NewsTracker Answers for week of Jan. 14, 2013

Q: A dozen killer whales trapped under sea ice with only a single breathing hole have reached safety in Canada's Hudson Bay after shifting winds cleared away floating ice, local villagers reported. Where is Hudson Bay?

Circle the area on this map


Q: Before the ice shifted, local villagers planned to use chain saws to cut air holes for the whales. The recent movie "Big Miracle" depicted a similar 1988 rescue effort near the northernmost point of the United States . . .

A. Cape Horn

B. Point Barrow

C. Cape Fear

D. Grosse Pointe


B. Operation Breakthrough was a $1 million international effort to free three gray whales trapped in the pack ice of the Beaufort Sea near Point Barrow, Alaska. The area was first occupied about 1,000 years ago by ancestors of the Inupiat people who still hunt and fish the off the point, which is only 1,291 miles from the North Pole.

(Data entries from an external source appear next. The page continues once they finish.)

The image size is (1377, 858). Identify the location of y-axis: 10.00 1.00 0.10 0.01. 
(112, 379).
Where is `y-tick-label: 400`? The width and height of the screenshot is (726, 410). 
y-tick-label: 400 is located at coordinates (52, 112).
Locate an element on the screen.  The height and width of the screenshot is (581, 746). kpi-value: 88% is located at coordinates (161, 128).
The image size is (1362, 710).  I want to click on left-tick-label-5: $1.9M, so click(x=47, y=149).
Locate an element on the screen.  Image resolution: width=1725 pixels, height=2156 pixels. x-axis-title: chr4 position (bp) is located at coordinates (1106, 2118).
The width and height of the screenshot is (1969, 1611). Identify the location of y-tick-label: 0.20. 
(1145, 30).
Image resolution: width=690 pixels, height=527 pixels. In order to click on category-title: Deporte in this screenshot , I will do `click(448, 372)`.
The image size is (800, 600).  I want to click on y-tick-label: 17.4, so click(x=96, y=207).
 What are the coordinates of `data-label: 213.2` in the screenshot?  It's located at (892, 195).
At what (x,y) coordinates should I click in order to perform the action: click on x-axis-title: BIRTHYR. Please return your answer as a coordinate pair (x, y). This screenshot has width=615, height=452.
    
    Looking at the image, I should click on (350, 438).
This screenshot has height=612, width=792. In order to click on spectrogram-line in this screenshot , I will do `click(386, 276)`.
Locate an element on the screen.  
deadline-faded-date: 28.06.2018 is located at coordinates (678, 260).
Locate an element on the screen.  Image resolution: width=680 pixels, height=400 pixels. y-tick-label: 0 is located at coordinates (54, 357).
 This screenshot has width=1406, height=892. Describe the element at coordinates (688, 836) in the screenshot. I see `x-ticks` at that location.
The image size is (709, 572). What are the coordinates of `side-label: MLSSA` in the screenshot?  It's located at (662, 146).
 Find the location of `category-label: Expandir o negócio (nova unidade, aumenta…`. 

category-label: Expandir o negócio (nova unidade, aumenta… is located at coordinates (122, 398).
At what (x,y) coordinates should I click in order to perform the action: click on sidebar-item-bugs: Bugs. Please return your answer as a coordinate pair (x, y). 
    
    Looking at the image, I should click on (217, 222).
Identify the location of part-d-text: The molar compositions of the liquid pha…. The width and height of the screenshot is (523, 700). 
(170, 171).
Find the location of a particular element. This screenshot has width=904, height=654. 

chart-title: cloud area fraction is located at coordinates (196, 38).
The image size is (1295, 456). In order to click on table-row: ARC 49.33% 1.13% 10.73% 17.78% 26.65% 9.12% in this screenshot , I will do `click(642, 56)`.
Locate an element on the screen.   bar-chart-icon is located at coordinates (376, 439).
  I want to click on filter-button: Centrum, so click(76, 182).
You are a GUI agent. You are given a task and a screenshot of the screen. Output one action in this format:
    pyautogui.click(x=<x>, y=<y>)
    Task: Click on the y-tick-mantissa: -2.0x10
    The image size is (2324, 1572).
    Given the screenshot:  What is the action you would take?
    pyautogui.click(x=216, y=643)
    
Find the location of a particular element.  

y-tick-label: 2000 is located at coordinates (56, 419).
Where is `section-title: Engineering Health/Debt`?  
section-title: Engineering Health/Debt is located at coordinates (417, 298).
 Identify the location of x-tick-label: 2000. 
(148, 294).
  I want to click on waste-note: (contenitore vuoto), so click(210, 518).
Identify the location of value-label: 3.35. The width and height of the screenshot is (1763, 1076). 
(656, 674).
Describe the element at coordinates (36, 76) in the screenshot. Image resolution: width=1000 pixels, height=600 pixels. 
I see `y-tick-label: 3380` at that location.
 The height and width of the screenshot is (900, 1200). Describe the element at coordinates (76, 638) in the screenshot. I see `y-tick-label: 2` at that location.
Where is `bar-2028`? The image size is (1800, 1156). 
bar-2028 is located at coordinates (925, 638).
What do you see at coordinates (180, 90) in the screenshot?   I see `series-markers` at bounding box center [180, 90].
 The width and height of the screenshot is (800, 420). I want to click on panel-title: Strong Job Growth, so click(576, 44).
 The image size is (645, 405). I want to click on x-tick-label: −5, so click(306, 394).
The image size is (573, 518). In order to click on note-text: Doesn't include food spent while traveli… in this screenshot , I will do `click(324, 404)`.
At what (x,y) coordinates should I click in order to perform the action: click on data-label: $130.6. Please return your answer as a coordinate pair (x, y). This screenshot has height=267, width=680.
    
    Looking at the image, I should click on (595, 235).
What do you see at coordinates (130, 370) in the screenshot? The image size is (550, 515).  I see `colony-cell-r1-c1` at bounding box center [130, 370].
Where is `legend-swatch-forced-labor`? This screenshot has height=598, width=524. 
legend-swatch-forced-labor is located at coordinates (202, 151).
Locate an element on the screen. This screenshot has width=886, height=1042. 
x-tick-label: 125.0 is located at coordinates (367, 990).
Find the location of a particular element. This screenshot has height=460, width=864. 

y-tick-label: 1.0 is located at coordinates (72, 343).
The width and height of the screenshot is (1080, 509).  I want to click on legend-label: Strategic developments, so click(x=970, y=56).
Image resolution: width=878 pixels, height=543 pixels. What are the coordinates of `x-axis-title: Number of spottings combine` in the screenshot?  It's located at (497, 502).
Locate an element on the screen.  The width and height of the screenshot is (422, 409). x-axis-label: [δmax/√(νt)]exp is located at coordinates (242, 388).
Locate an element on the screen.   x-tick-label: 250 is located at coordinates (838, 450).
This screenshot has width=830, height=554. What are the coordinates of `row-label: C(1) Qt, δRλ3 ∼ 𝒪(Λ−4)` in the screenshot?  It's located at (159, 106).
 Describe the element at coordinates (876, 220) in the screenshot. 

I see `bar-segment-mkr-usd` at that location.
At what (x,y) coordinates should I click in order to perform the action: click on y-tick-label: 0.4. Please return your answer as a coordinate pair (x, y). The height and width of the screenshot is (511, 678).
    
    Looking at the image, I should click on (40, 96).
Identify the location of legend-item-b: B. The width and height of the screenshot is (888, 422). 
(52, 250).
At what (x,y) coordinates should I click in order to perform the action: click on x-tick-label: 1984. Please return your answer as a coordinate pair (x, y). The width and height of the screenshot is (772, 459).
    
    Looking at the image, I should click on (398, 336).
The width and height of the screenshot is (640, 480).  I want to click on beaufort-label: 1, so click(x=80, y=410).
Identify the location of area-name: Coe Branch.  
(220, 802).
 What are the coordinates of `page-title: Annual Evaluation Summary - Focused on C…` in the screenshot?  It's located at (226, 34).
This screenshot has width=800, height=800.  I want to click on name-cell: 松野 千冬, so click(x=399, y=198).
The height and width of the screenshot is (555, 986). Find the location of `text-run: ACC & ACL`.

Q: Hudson Bay is named after English explorer Henry Hudson who found it in 1610 while searching for . . .

A. Gold

B. Fountain of Youth

C. Whales

D. Northwest Passage


D. Hudson was trying to find a northerly sea route from the Atlantic to the Pacific coast of China. After being trapped by ice and spending a winter on shore, he wanted to continue his quest. However, much of his crew wanted to return home and mutinied. Hudson, his teen-aged son and nine crewmen were cast adrift in a small boat in the bay, and they were never seen again.


Q: Europeans made repeated attempts to find an Arctic Ocean shortcut to the Pacific Ocean. Before the 20th century, the shortest sea route from Europe to the Pacific was by way of . . .

A. Cape Horn

B. Cape Hope

C. Cape Fear

D. Cape Fligely


A. The stormy seas at southern end of South America were the quickest way to the Pacific until the opening of the Panama Canal in 1914. Ships going by way of Cape Hope in southern Africa had to cross the Indian Ocean to get to the Pacific. Cape Fear is on the cost of North Carolina, and Cape Fligely is the northernmost point of Europe, about 566 miles from the North Pole.


Q: The Hudson's Bay Company is the oldest commercial corporation in North America. It was incorporated in 1670 to trade in . . .

A. Tea

B. Furs

C. Gold

D. Slaves


B. From its headquarters on Hudson Bay, the company controlled the fur trade of most of British North America for several centuries. Today, it runs retails stores throughout Canada and the United States.